Task prompt: Up to and including the line that contains "Task: Click the Кластеризация", repeat each line of the data exactly, starting from the first.

Records excerpted from a collection

◆ ◆ ◆ ◆

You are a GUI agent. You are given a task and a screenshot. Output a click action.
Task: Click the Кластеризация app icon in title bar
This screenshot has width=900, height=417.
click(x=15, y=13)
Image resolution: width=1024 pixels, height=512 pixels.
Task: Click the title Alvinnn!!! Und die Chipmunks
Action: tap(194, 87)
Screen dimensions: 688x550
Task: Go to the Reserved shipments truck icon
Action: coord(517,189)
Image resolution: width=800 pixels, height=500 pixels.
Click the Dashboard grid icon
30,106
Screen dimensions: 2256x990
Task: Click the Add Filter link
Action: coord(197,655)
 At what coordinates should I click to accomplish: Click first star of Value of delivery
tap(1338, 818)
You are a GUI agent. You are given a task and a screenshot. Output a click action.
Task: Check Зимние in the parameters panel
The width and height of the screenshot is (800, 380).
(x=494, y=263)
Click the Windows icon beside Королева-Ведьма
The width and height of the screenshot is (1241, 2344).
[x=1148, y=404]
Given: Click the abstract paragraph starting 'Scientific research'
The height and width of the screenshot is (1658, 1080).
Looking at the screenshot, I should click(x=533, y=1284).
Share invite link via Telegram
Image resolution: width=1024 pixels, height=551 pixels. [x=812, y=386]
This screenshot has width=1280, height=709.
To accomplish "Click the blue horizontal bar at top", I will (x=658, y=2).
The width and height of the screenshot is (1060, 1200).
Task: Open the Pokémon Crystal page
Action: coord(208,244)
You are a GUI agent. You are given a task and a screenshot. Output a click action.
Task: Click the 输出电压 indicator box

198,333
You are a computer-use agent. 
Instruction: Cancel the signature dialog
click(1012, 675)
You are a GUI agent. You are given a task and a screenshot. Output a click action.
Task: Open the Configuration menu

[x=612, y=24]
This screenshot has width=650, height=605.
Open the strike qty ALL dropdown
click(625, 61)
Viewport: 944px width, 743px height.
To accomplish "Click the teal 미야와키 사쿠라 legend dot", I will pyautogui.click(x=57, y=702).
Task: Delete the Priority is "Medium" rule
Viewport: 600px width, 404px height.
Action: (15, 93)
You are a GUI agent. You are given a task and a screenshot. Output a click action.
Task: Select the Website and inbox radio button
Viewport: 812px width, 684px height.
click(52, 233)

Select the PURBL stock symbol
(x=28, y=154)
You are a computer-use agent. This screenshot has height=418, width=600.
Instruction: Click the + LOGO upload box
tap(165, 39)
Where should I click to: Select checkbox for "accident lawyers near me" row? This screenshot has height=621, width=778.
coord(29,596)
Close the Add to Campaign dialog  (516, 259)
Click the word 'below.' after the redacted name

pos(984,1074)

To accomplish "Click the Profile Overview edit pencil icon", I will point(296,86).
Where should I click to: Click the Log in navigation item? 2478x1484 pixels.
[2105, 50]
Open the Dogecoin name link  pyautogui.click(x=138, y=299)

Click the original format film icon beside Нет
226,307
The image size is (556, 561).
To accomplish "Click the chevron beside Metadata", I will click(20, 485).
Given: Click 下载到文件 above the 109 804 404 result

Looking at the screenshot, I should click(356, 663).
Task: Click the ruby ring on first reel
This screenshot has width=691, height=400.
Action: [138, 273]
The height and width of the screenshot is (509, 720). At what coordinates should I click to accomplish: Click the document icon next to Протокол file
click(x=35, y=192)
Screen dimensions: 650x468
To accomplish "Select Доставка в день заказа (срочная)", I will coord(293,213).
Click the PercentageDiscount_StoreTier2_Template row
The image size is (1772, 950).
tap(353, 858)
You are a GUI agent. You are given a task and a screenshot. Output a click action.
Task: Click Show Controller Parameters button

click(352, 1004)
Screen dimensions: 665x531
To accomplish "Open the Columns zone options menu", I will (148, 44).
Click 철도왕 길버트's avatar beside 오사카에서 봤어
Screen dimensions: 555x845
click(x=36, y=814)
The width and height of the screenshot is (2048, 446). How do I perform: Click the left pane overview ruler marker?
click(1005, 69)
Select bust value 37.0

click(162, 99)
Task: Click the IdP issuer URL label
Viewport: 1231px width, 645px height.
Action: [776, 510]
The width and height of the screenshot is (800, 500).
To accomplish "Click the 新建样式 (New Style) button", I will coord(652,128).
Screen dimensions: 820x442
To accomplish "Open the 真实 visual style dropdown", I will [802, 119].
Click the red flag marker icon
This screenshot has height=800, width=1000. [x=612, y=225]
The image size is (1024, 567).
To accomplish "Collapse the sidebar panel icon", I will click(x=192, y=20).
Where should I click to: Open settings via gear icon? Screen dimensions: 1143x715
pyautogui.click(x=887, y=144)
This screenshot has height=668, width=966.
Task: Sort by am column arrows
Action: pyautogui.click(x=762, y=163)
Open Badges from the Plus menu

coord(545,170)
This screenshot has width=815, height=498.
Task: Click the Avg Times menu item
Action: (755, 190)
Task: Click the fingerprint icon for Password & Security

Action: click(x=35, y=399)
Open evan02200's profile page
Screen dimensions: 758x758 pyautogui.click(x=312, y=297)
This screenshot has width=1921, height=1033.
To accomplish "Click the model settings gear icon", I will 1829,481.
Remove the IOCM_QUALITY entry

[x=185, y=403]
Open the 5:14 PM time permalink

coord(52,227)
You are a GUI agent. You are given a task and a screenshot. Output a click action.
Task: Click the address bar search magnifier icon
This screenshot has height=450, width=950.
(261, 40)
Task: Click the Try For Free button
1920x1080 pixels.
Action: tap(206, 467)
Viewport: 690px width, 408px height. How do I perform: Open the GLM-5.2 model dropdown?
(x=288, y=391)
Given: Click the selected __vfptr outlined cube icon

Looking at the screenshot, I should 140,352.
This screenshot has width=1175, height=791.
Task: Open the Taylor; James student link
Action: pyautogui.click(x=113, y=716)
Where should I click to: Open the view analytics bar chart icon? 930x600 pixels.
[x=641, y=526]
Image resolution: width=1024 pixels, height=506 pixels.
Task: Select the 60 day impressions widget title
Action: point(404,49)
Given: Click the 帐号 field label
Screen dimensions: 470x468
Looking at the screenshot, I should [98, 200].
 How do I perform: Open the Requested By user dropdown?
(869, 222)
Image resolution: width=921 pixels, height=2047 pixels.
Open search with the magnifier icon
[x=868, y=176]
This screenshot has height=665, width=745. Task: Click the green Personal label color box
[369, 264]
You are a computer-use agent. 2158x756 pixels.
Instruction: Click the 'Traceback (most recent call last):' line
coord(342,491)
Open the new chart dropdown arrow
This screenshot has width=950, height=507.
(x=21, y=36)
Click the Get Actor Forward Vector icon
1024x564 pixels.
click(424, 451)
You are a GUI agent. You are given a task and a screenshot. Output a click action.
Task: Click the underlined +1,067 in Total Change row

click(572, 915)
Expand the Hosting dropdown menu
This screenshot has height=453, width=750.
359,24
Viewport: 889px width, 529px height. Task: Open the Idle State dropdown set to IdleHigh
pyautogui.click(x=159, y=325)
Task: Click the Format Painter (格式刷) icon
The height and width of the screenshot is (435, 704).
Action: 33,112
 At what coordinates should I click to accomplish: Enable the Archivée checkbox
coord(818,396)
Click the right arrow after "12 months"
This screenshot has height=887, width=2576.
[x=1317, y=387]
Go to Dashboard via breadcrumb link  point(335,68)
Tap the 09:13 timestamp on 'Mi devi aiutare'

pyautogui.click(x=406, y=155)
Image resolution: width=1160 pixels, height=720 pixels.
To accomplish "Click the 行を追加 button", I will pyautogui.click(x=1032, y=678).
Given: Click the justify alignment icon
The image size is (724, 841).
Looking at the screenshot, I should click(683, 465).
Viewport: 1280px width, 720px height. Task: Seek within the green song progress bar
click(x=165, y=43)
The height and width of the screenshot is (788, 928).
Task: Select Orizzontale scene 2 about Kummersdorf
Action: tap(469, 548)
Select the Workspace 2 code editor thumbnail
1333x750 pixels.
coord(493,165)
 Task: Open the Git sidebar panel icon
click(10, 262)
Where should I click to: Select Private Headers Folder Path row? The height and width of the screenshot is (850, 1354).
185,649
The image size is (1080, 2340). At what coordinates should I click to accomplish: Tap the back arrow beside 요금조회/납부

◆ ◆ ◆ ◆

Answer below:
You are a GUI agent. You are given a task and a screenshot. Output a click action.
Task: Click the Кластеризация app icon in title bar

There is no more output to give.